The $4 million that the USDA has dedicated to funding the four centers as well as a National Coordination Center at the University of Kentucky is aimed at developing and extending a research-based approach to obesity prevention, ultimately producing measurable improvements in health, obesity, nutrition and physical activity-related outcomes. There are limitations on how EFNEP and SNAP-Ed funding can be used for research, so this is an opportunity to evaluate the effectiveness of those and similar programs, demonstrating that they are making a difference. One effort of the center could be to track EFNEP and SNAP-Ed participants for a longer period of time to track the lasting effects the programs have on their diets and lifestyles.
“Truly, this is a missing link,” Baker said. “We need to document that the behavior changes our participants make while involved in our programs continue into the future long-term.”

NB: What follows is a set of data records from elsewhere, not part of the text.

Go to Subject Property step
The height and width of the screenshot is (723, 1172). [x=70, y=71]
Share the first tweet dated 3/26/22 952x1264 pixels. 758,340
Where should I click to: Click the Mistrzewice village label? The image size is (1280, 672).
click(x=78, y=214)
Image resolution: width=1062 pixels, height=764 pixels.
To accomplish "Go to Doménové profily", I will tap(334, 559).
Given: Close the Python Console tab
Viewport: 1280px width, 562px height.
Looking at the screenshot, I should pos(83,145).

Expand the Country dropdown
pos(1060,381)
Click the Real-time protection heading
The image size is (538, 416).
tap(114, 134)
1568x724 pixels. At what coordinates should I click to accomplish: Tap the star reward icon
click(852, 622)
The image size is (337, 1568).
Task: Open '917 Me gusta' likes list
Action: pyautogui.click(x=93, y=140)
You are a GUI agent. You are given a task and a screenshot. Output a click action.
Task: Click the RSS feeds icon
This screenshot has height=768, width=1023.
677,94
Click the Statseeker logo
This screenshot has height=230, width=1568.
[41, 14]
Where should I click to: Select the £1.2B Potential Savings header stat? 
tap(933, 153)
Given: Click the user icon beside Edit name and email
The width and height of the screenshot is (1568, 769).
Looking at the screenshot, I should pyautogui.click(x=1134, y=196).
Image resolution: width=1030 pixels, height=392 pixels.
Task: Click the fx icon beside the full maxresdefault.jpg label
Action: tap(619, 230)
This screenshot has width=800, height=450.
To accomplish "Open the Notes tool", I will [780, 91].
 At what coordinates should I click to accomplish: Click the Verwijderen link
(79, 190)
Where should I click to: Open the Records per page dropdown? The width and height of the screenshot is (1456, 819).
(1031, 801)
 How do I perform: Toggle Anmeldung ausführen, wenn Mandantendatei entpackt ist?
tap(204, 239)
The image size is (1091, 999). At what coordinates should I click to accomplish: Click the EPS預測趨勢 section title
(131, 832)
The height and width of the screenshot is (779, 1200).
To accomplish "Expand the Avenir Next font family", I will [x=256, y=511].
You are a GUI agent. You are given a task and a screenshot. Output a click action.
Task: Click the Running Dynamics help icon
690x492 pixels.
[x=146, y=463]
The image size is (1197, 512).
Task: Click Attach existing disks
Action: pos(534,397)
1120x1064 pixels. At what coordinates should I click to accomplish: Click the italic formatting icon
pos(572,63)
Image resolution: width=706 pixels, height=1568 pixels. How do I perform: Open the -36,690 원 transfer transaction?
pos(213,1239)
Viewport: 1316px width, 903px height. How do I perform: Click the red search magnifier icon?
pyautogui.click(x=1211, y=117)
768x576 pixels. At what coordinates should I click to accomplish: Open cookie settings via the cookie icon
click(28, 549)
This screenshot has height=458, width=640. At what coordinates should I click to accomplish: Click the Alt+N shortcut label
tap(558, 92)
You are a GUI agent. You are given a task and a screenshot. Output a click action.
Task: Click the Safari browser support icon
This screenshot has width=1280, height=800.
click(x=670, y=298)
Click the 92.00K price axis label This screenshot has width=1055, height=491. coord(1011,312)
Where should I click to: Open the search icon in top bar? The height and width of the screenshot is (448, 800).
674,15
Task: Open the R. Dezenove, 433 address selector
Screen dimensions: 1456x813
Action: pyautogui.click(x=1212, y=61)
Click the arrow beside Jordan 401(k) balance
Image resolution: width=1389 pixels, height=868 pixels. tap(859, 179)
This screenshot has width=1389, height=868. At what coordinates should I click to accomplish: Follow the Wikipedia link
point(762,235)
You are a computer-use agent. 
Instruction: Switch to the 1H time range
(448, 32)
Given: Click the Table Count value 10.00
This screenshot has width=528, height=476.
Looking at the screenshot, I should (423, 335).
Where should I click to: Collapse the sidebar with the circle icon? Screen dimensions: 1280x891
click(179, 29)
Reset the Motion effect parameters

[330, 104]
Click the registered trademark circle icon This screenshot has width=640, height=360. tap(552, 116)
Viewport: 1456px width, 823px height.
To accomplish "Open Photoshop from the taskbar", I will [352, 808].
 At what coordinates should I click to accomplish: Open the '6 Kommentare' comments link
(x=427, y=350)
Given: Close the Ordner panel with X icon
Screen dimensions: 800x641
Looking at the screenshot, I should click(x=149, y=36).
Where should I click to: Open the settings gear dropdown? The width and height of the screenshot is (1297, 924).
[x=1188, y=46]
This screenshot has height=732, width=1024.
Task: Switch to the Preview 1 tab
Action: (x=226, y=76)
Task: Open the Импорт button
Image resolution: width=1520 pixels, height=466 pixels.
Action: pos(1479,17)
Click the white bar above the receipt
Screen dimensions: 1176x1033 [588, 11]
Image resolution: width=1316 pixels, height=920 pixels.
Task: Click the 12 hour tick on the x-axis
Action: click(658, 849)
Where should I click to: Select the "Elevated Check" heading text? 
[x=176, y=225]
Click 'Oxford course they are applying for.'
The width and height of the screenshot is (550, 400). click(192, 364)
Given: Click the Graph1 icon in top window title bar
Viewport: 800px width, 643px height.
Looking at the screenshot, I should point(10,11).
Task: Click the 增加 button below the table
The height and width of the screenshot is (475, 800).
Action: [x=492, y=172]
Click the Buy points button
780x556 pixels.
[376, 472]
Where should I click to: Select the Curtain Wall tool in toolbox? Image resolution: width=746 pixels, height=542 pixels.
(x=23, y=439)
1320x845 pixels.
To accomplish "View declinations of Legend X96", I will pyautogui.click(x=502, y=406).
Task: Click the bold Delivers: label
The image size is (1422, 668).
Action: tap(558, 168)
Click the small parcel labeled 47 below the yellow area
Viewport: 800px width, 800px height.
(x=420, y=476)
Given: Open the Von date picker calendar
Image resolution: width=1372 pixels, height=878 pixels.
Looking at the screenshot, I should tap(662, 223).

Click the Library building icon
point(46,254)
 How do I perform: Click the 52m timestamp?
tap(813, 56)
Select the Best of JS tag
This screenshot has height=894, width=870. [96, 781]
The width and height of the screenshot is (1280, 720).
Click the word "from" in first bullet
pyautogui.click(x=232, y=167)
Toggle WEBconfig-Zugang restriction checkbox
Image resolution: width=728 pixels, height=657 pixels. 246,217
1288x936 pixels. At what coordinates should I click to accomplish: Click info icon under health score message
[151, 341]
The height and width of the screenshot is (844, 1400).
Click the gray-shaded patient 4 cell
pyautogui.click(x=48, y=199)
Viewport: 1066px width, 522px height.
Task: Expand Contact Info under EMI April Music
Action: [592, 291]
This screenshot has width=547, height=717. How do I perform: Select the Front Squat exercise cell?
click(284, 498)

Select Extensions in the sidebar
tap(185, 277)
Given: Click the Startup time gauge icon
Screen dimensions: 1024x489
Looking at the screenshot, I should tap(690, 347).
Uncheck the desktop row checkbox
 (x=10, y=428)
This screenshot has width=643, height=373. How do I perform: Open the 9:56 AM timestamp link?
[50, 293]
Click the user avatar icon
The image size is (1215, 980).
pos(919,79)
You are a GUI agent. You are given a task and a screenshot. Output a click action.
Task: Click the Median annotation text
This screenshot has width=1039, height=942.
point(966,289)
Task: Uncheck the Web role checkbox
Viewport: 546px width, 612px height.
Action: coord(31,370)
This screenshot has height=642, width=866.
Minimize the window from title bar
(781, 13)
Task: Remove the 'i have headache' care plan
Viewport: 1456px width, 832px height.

“Our goal is to reduce challenges and increase opportunities for low-income individuals, families, and households to make healthy eating and physical activity choices,” said WRNECE Co-Director Karen Barale of the Washington State University Extension.
The other three regional centers are based at Purdue University, Cornell University and the University of North Carolina at Chapel Hill.
EFNEP was started throughout the nation in 1969 and is administered and implemented by 1862 and 1890 land-grant universities in all 50 states, the District of Columbia, and six U.S. territories.
SNAP-Ed was initiated nationally in 1992, began in Colorado in 1998 and is administered by participating state SNAP agencies in all 50 states, the District of Columbia, Guam and the Virgin Islands. SNAP-Ed is delivered by nearly 100 implementing agencies, including land-grant universities in 47 states, public health departments, food banks, non-profit organizations and others.
The Department of Food Science and Human Nutrition is in the College of Health and Human Sciences.